Kedua, terkait persoalan kekuasaan politik yang dilegitimasi melalui kewenangan memerintah. Berdasarkan regulasi yang mengatur tentang pemerintahan daerah, kewenangan mengelola pemerintahan sepenuhnya berada di tangan Walikota sebagai pemimpin daerah. Tidak ada pembagian kewenangan antara Walikota dengan Wakil Walikota. Wakil Walikota berada dalam posisi membantu Walikota dengan melaksanakan serangkaian tugas, dan dalam melaksanakan tugas tersebut Wakil Walikota bertanggung jawab kepada Walikota. Wakil Walikota melaksanakan kewenangan Walikota hanya jika Walikota menjalani masa tahanan atau berhalangan sementara, dan ketika Walikota berhalangan tetap sambil menunggu pengangkatan Wakil Walikota menjadi Walikota definitif. 

Kehadiran atau ketidakhadiran Wakil Walikota dengan demikian tidak menjadi variabel utama yang mempengaruhi pengelolaan pemerintahan daerah. Penyelenggaraan pemerintahan daerah berada di bawah kendali dan menjadi tanggung jawab dari Walikota. Walikota memiliki kewenangan penuh dalam penyelenggaraan pemerintahan Kota, sementara Wakil Walikota membantu Walikota dalam menjalankan tugas-tugas pemerintahan. Memang terdapat pandangan bahwa kehadiran Wakil Walikota dapat membantu memperlancar penyelenggaraan pemerintahan. Namun demikian bukan berarti ketiadaan Wakil Walikota akan menyebabkan penyelenggaraan pemerintah Kota menjadi tidak efektif. Bahkan, pengalaman di beberapa daerah menunjukkan terjadinya konflik antara kepala daerah dan wakil kepala daerah yang justru menimbulkan problematika dalam penyelenggaraan pemerintahan daerah.

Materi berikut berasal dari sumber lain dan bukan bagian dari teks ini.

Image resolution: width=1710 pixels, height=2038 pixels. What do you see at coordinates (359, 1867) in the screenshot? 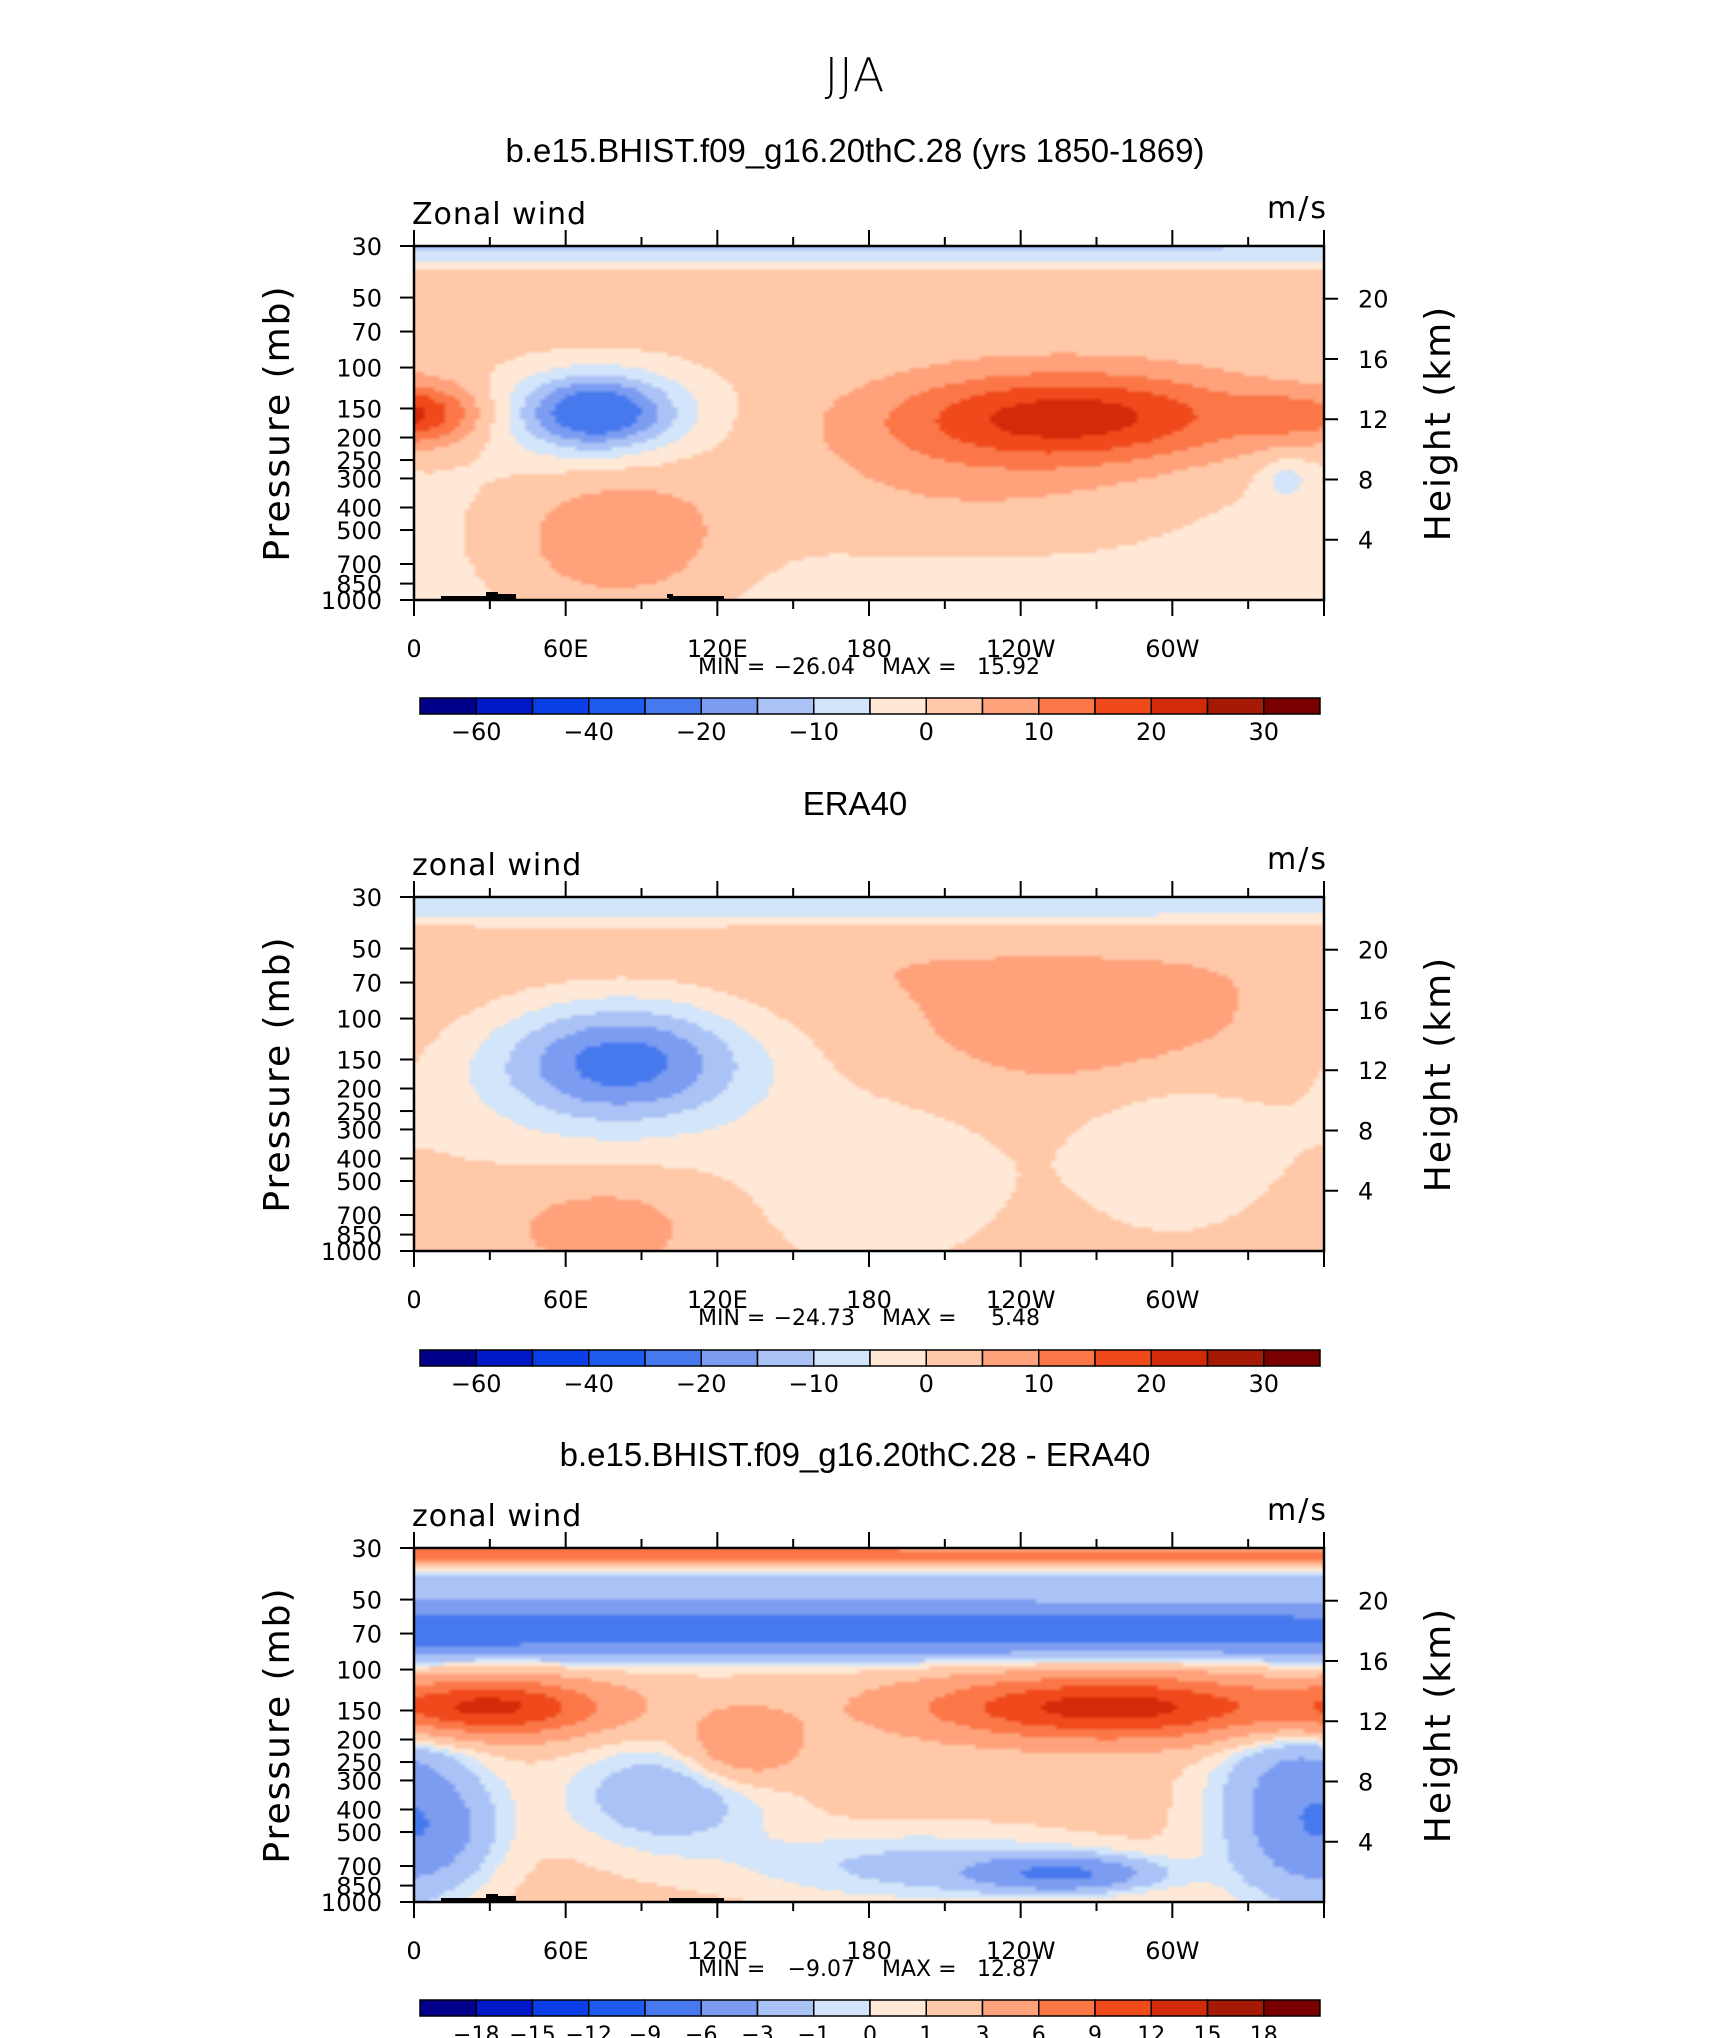
I see `y-tick-label: 700` at bounding box center [359, 1867].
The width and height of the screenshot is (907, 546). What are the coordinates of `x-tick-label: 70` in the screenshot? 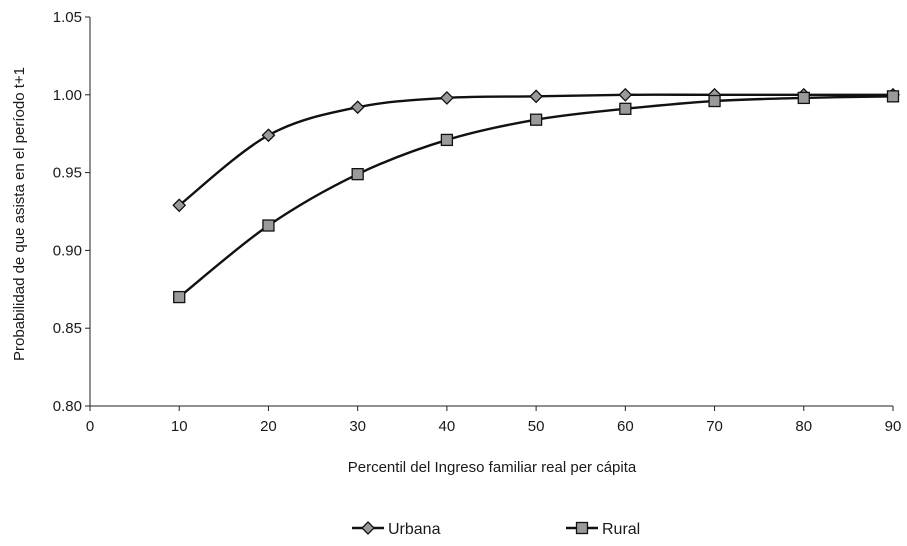 It's located at (714, 426).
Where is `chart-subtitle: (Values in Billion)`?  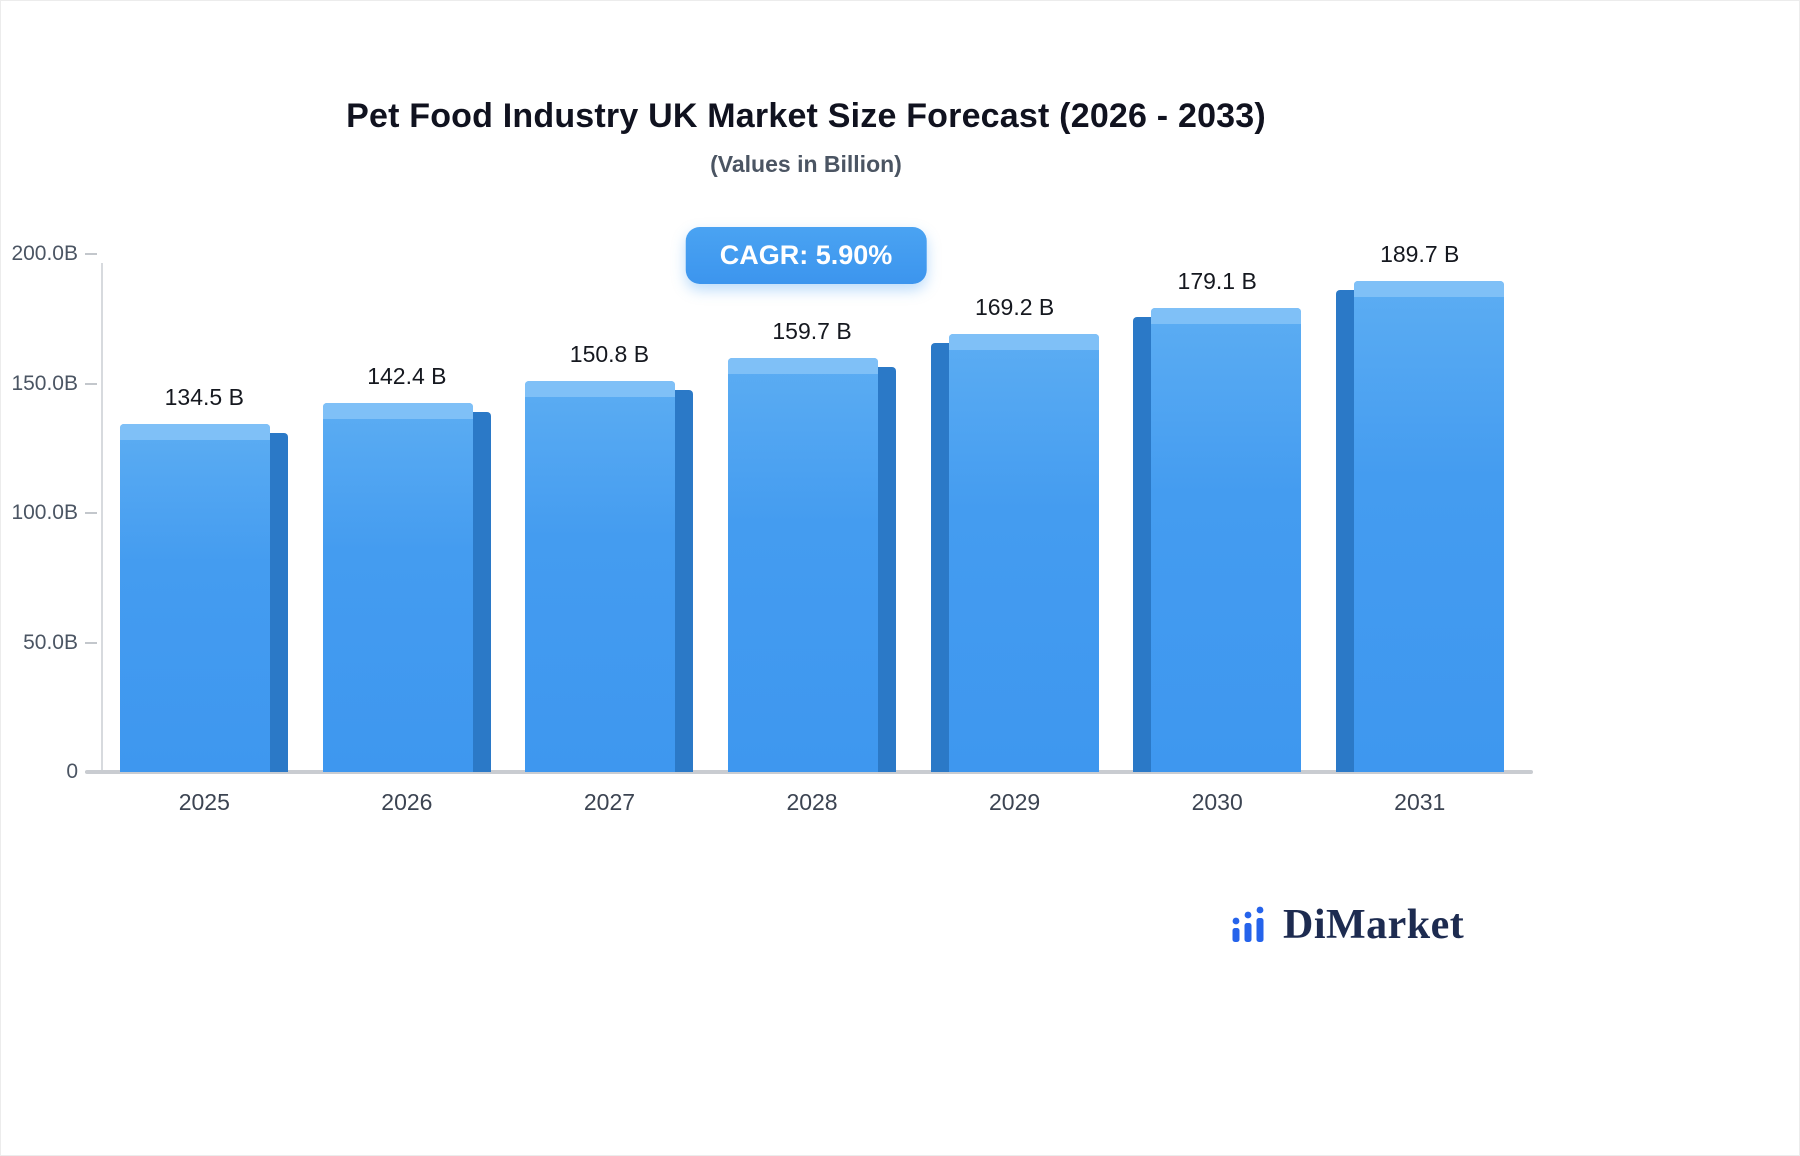
chart-subtitle: (Values in Billion) is located at coordinates (806, 164).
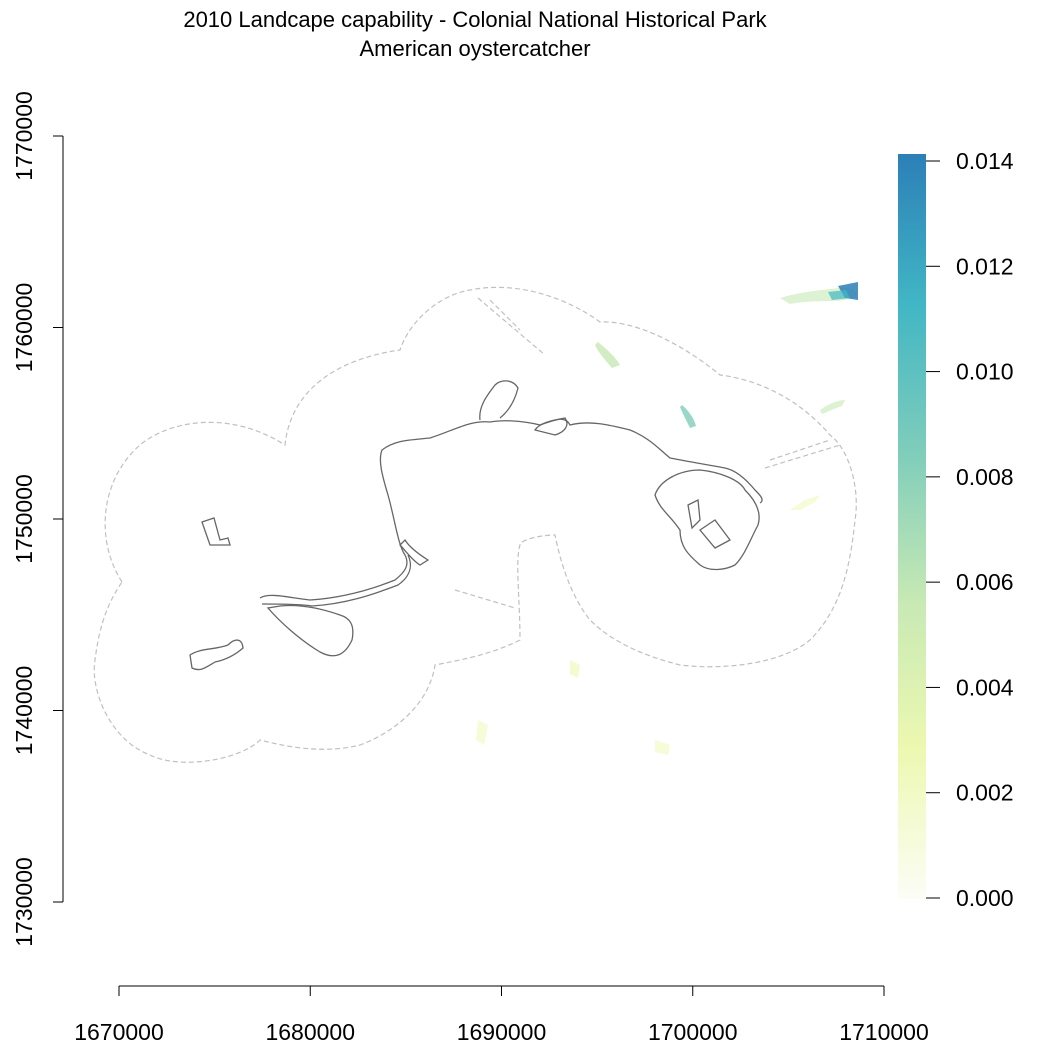  What do you see at coordinates (502, 1032) in the screenshot?
I see `x-tick-label: 1690000` at bounding box center [502, 1032].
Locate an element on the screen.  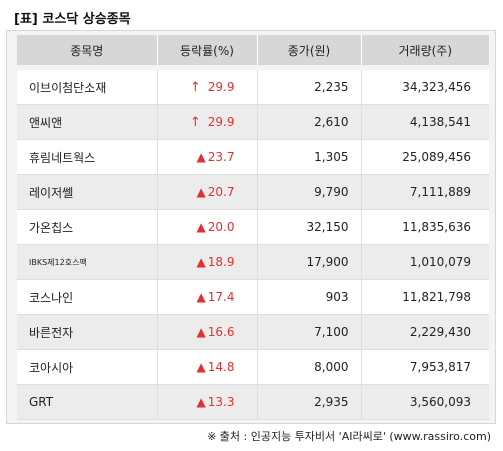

Variabel kunci dari penyelenggaraan pemerintahan Kota dengan asumsi ketiadaan Wakil Walikota paling tidak akan ditentukan oleh empat hal. Pertama, kepemimpinan dan kompetensi Walikota dalam mengelola pemerintahan. Karakter kepemimpinan Walikota yang baik antara lain ketegasan, keberanian mengambil resiko dalam pengambilan keputusan, kemampuan memotivasi dan menginspirasi seluruh perangkat birokrasi serta kompetensi Walikota yang terkait dengan penentuan arah dan fokus pengelolaan pemerintahan akan menjadi kunci keberhasilan penyelenggaraan pemerintah Kota. 

Kedua, kehadiran birokrasi yang efektif dan efisien sebagai sistem pendukung utama penyelenggaraan pemerintahan Kota. Sebagaimana diketahui, birokrasi merupakan mesin pemerintahan yang menjalankan fungsi pemerintahan sehari-hari. Apabila birokrasi Kota Bandung dapat berjalan secara efektif dan efisien di bawah kendali Walikota, maka penyelenggaraan pemerintahan secara keseluruhan juga akan berjalan secara efektif dan efisien. 

Ketiga, dukungan politik dari kekuatan-kekuatan politik yang berada di DPRD Kota Bandung. DPRD Kota sebagai unsur penyelenggara pemerintahan Kota, menjalankan fungsi vital dalam membentuk peraturan daerah, membahas dan menyetujui rancangan anggaran yang diajukan Walikota serta melakukan pengawasan terhadap pelaksanaan peraturan perundang-undangan oleh Pemerintah Kota. Stabilitas serta efektivitas penyelenggaraan pemerintahan Kota dengan demikian juga akan ditentukan oleh relasi yang baik dan dukungan konstruktif dari DPRD Kota. Oleh karenanya, Walikota harus memiliki kemauan dan kemampuan untuk membangun dan merawat komunikasi, koordinasi, sinergi dan kolaborasi dengan DPRD Kota. Selain itu, relasi antara Pemerintah Kota dan DPRD Kota selayaknya tidak dibangun dengan semangat partisan dengan mengedepankan kepentingan kelompok, namun dibangun dengan semangat bipartisan yaitu dengan mengedepankan kepentingan warga Bandung secara keseluruhan.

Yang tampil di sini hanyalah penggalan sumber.